Each line that contains the string "badge" counts once; report how many such lines appear in the data, as a number only.
*** WORKING DATA ***
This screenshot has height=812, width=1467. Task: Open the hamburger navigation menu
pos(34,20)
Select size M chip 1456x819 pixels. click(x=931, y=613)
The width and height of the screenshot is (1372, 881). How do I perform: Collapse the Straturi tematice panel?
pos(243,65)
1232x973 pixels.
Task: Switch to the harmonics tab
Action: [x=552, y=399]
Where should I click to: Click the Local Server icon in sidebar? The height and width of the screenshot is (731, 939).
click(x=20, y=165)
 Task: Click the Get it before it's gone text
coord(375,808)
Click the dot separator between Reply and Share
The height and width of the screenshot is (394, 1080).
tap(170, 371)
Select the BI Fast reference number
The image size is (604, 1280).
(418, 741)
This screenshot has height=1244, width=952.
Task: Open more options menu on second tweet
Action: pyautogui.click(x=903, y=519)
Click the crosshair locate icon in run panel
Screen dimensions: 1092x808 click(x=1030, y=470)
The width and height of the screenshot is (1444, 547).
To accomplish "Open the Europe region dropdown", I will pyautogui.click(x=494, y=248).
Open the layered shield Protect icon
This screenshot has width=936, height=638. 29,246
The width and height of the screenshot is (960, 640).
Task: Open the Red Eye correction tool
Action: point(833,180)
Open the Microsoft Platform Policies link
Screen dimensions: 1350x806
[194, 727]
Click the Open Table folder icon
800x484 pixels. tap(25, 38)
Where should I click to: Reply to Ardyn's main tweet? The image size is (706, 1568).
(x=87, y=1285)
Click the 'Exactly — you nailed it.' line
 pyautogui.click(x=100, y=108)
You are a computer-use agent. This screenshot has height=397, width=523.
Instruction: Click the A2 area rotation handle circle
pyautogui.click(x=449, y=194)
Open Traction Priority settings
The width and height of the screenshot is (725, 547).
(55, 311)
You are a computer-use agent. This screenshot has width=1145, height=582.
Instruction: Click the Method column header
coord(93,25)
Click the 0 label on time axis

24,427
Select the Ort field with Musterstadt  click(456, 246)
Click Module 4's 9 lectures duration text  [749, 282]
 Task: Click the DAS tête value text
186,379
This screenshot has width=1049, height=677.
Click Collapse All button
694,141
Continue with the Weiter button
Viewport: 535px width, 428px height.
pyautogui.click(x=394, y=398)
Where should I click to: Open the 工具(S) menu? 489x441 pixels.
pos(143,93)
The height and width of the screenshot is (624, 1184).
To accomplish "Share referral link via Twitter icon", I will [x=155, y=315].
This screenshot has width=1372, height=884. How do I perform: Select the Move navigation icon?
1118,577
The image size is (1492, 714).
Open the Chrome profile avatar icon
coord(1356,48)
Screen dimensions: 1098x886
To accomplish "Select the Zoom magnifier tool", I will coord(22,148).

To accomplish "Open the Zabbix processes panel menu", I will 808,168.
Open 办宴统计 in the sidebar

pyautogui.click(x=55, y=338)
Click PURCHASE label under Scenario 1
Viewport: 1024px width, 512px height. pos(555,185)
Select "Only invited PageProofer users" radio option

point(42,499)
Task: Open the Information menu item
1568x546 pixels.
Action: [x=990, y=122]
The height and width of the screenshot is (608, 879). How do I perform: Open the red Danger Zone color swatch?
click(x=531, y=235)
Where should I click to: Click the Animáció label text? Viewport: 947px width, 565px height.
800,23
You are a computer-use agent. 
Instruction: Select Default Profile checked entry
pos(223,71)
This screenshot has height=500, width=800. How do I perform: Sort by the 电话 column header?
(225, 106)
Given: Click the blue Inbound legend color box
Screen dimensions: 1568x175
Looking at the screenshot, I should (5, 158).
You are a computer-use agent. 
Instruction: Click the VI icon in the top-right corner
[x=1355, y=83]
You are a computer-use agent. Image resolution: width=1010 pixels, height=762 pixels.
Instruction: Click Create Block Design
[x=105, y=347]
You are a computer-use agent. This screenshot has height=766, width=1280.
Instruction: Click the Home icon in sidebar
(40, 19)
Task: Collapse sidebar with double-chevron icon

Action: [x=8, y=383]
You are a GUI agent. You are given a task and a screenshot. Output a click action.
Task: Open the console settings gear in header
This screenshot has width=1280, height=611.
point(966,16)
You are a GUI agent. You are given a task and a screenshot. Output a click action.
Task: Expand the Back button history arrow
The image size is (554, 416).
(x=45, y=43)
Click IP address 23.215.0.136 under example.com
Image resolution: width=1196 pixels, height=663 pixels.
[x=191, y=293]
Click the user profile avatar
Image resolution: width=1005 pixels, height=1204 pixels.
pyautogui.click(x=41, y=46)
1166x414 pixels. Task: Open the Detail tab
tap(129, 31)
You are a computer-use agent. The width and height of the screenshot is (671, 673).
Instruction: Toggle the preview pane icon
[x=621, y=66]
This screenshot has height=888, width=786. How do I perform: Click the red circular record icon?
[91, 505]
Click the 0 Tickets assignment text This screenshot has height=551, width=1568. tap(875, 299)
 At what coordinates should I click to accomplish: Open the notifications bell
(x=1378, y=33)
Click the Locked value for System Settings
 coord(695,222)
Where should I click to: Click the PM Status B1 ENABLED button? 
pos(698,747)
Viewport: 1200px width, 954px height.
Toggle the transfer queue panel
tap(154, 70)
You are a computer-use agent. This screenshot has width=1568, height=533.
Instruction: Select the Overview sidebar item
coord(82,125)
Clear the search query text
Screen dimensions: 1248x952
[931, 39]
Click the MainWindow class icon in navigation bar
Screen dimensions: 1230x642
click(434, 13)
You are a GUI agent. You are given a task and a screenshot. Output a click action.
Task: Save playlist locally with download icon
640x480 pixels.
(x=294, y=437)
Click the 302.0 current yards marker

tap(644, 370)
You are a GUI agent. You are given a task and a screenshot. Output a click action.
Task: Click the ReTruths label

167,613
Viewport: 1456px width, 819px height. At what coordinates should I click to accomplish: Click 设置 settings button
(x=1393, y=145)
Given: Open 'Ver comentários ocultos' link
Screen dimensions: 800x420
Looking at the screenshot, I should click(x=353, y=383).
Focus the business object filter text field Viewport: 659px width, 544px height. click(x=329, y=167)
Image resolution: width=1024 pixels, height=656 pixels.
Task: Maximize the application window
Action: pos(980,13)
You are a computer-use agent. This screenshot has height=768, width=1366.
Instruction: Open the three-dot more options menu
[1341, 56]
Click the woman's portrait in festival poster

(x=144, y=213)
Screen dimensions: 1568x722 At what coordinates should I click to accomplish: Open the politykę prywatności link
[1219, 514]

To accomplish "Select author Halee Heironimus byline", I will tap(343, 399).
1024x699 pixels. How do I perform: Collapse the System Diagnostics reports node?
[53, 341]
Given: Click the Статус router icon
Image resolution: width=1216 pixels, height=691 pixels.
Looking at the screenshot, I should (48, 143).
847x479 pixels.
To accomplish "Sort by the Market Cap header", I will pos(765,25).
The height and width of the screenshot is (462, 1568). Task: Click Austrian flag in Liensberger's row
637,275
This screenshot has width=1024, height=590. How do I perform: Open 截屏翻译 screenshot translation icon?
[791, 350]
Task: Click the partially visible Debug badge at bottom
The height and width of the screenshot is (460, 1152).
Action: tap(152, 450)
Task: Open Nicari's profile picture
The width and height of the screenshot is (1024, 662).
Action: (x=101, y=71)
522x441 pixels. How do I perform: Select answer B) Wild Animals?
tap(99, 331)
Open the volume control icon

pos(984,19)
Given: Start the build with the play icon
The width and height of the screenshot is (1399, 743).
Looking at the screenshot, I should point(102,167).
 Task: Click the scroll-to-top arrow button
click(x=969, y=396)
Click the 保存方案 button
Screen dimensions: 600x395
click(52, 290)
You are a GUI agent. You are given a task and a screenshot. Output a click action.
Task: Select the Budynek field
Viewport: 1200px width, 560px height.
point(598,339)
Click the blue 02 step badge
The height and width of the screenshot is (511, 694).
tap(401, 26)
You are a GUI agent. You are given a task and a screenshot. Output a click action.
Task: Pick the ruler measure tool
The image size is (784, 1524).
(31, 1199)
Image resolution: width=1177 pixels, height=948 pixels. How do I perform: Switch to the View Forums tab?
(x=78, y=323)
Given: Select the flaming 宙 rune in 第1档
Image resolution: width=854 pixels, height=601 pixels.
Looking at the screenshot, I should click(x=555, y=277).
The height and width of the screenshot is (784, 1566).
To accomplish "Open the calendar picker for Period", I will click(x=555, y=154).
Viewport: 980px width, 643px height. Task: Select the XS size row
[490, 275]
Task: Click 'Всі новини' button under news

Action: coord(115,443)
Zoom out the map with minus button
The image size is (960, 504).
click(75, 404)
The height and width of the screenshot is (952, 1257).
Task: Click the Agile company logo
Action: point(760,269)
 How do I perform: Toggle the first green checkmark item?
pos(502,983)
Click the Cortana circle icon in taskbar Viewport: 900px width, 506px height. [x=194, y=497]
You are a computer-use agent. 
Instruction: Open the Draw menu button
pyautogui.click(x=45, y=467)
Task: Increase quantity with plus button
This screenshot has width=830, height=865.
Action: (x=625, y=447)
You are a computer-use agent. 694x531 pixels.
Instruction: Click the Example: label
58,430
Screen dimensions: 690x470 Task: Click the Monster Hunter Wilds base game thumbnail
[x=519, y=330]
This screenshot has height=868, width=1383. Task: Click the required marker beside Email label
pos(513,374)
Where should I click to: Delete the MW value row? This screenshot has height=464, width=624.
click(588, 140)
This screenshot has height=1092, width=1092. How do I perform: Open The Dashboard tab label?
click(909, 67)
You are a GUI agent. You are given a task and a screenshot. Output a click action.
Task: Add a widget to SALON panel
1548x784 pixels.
*** End of WORKING DATA ***
#### ANSWER AREA:
2